_Given problem_
Rewrite the entries starting at the line that has "The width and height of the screenshot is (1266, 622)." and ending after the line that has "Action: pos(999,321)", replacing "checkbox" with "tick box" and leaving everything else unchanged.

_Dataset excerpts_

########

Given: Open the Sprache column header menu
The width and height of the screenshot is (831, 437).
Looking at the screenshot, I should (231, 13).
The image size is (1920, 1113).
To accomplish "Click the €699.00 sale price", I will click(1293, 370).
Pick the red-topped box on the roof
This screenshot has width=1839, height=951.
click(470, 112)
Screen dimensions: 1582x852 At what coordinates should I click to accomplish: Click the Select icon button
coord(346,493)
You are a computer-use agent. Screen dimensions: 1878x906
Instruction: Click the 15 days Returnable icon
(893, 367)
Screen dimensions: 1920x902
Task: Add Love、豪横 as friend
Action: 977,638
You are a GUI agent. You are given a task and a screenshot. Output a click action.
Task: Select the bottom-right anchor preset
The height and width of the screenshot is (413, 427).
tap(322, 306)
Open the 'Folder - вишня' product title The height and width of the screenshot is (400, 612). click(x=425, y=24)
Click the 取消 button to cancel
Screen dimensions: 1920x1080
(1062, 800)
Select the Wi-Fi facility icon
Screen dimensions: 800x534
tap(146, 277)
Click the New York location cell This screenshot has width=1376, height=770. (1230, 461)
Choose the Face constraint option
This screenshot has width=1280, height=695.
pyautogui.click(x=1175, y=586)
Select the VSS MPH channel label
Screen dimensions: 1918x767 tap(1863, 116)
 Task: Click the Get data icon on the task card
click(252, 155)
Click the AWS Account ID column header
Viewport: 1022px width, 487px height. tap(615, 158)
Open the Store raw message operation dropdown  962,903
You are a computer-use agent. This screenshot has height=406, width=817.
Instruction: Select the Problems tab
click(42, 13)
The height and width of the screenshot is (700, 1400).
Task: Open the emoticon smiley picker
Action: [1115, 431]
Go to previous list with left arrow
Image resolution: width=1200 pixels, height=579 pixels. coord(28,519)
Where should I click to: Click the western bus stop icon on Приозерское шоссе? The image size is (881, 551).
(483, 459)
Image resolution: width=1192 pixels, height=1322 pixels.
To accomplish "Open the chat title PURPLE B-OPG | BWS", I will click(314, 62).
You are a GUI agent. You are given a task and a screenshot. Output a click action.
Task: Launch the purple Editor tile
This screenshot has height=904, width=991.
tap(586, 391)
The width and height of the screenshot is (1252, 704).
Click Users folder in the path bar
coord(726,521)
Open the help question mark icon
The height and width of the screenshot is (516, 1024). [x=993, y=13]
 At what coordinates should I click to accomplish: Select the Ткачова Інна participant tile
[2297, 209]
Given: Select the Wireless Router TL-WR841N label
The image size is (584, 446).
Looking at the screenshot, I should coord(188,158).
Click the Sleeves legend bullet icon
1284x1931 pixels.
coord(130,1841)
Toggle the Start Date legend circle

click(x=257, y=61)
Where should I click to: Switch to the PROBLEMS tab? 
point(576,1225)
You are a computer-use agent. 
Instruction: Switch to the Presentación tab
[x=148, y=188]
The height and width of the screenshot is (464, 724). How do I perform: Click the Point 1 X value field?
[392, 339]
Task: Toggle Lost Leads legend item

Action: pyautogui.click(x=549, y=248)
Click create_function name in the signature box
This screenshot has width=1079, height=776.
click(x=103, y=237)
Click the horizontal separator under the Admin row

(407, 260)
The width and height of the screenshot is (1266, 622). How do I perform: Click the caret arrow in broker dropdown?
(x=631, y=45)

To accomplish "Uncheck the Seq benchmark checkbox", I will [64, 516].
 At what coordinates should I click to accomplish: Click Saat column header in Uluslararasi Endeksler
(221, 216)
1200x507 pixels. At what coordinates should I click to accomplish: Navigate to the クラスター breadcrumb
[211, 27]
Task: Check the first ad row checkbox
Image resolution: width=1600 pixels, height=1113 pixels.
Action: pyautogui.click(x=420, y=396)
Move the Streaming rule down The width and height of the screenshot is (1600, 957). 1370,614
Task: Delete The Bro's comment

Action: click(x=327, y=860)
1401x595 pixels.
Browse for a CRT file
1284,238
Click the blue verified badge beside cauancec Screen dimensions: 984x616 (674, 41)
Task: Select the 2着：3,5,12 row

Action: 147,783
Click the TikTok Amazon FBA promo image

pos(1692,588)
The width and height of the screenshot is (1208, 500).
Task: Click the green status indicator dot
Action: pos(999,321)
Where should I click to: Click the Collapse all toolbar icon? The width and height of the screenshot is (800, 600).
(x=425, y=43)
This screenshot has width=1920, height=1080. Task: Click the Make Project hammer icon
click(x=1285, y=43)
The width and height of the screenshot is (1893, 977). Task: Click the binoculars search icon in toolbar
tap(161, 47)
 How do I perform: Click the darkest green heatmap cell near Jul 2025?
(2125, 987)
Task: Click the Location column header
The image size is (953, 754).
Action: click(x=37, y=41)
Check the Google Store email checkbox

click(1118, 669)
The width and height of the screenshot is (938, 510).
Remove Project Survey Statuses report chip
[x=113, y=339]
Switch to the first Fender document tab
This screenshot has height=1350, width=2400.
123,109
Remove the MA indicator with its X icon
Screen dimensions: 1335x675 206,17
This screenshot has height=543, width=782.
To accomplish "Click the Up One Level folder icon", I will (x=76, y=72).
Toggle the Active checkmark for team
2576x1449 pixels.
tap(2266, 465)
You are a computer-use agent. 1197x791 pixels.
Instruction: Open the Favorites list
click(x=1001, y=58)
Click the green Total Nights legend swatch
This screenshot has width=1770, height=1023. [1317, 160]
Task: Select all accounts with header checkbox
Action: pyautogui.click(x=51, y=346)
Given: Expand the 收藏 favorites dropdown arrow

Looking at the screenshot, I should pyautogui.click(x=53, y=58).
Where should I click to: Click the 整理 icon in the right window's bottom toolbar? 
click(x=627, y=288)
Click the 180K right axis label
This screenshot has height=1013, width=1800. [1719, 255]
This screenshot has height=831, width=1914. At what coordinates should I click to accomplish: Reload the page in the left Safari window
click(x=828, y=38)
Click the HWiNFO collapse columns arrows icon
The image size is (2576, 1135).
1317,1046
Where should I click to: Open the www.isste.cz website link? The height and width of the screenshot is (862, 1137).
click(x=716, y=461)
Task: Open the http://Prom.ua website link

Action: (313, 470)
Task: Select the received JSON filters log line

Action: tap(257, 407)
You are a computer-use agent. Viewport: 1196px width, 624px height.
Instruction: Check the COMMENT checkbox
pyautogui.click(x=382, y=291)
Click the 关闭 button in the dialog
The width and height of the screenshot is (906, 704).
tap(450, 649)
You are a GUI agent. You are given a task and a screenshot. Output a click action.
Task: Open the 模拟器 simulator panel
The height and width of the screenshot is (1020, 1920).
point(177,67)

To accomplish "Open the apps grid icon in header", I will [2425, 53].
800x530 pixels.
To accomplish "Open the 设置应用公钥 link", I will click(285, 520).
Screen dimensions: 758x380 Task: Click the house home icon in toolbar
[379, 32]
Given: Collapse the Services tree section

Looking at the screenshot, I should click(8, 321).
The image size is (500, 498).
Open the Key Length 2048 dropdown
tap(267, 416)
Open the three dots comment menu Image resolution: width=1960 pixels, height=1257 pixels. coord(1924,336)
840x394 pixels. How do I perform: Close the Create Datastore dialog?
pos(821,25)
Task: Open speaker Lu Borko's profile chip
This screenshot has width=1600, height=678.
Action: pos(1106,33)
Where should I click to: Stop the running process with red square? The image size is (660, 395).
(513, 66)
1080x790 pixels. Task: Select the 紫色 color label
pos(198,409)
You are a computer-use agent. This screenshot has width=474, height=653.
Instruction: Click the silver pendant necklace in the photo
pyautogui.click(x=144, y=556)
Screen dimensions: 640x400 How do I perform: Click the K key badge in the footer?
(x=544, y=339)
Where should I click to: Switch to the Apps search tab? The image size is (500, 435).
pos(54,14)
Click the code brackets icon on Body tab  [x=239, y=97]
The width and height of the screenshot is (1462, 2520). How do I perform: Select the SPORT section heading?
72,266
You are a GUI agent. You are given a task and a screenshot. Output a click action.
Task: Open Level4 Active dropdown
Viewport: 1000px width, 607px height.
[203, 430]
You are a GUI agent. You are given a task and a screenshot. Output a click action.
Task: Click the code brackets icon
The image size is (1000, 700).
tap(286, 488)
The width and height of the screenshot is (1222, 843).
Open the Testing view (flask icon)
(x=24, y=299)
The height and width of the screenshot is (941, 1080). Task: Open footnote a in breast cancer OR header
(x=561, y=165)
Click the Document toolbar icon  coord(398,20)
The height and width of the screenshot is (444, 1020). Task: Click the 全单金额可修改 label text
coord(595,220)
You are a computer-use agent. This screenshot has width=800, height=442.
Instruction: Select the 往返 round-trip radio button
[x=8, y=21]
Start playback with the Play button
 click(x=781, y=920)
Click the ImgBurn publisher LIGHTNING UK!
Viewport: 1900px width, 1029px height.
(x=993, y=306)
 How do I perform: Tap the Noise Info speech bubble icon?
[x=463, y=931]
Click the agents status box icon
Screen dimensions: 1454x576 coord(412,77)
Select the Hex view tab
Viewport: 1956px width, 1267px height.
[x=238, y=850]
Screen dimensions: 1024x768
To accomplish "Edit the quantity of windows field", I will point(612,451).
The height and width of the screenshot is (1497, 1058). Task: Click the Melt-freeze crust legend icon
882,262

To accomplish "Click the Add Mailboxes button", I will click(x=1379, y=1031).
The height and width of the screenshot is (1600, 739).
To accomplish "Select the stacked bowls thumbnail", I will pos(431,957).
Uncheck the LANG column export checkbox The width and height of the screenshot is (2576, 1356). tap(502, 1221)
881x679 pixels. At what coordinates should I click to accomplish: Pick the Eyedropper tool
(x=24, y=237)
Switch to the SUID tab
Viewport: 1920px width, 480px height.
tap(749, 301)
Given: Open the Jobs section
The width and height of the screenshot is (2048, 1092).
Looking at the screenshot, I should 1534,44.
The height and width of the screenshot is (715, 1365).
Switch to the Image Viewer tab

########

_The output_
The width and height of the screenshot is (1266, 622). How do I perform: Click the caret arrow in broker dropdown?
(x=631, y=45)

To accomplish "Uncheck the Seq benchmark tick box", I will [64, 516].
 At what coordinates should I click to accomplish: Click Saat column header in Uluslararasi Endeksler
(221, 216)
1200x507 pixels. At what coordinates should I click to accomplish: Navigate to the クラスター breadcrumb
[211, 27]
Task: Check the first ad row tick box
Image resolution: width=1600 pixels, height=1113 pixels.
Action: pyautogui.click(x=420, y=396)
Move the Streaming rule down The width and height of the screenshot is (1600, 957). 1370,614
Task: Delete The Bro's comment

Action: click(x=327, y=860)
1401x595 pixels.
Browse for a CRT file
1284,238
Click the blue verified badge beside cauancec Screen dimensions: 984x616 (674, 41)
Task: Select the 2着：3,5,12 row

Action: 147,783
Click the TikTok Amazon FBA promo image

pos(1692,588)
The width and height of the screenshot is (1208, 500).
Task: Click the green status indicator dot
Action: pos(999,321)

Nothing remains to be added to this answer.